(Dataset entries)
•••••

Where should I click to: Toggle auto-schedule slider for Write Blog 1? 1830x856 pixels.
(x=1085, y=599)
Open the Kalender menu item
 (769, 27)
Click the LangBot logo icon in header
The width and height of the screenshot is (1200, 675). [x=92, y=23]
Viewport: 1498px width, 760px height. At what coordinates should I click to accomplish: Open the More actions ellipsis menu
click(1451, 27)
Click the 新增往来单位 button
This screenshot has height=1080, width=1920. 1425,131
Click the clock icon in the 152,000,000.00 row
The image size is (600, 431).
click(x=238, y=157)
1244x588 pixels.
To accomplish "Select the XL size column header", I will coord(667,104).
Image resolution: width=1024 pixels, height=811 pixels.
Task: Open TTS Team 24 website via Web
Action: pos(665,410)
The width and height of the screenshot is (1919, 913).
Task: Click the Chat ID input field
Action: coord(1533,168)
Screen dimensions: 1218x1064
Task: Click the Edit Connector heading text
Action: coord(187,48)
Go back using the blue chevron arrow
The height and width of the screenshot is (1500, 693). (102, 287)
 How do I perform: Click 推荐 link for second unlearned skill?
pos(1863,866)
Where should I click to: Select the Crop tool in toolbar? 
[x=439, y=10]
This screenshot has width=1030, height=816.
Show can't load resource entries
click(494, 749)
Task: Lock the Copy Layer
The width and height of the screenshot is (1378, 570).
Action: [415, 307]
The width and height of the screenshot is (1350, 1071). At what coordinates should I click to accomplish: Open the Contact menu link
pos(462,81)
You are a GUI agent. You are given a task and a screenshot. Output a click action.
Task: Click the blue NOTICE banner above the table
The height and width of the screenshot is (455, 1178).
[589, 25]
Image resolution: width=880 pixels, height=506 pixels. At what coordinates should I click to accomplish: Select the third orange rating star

•••••

Copy every record above out again, word for word.

## [RESULT BELOW]
Where should I click to: Toggle auto-schedule slider for Write Blog 1? 1830x856 pixels.
(x=1085, y=599)
Open the Kalender menu item
 (769, 27)
Click the LangBot logo icon in header
The width and height of the screenshot is (1200, 675). [x=92, y=23]
Viewport: 1498px width, 760px height. At what coordinates should I click to accomplish: Open the More actions ellipsis menu
click(1451, 27)
Click the 新增往来单位 button
This screenshot has height=1080, width=1920. 1425,131
Click the clock icon in the 152,000,000.00 row
The image size is (600, 431).
click(x=238, y=157)
1244x588 pixels.
To accomplish "Select the XL size column header", I will coord(667,104).
Image resolution: width=1024 pixels, height=811 pixels.
Task: Open TTS Team 24 website via Web
Action: pos(665,410)
The width and height of the screenshot is (1919, 913).
Task: Click the Chat ID input field
Action: coord(1533,168)
Screen dimensions: 1218x1064
Task: Click the Edit Connector heading text
Action: coord(187,48)
Go back using the blue chevron arrow
The height and width of the screenshot is (1500, 693). (102, 287)
 How do I perform: Click 推荐 link for second unlearned skill?
pos(1863,866)
Where should I click to: Select the Crop tool in toolbar? 
[x=439, y=10]
This screenshot has width=1030, height=816.
Show can't load resource entries
click(494, 749)
Task: Lock the Copy Layer
The width and height of the screenshot is (1378, 570).
Action: [415, 307]
The width and height of the screenshot is (1350, 1071). At what coordinates should I click to accomplish: Open the Contact menu link
pos(462,81)
You are a GUI agent. You are given a task and a screenshot. Output a click action.
Task: Click the blue NOTICE banner above the table
The height and width of the screenshot is (455, 1178).
[589, 25]
Image resolution: width=880 pixels, height=506 pixels. At what coordinates should I click to accomplish: Select the third orange rating star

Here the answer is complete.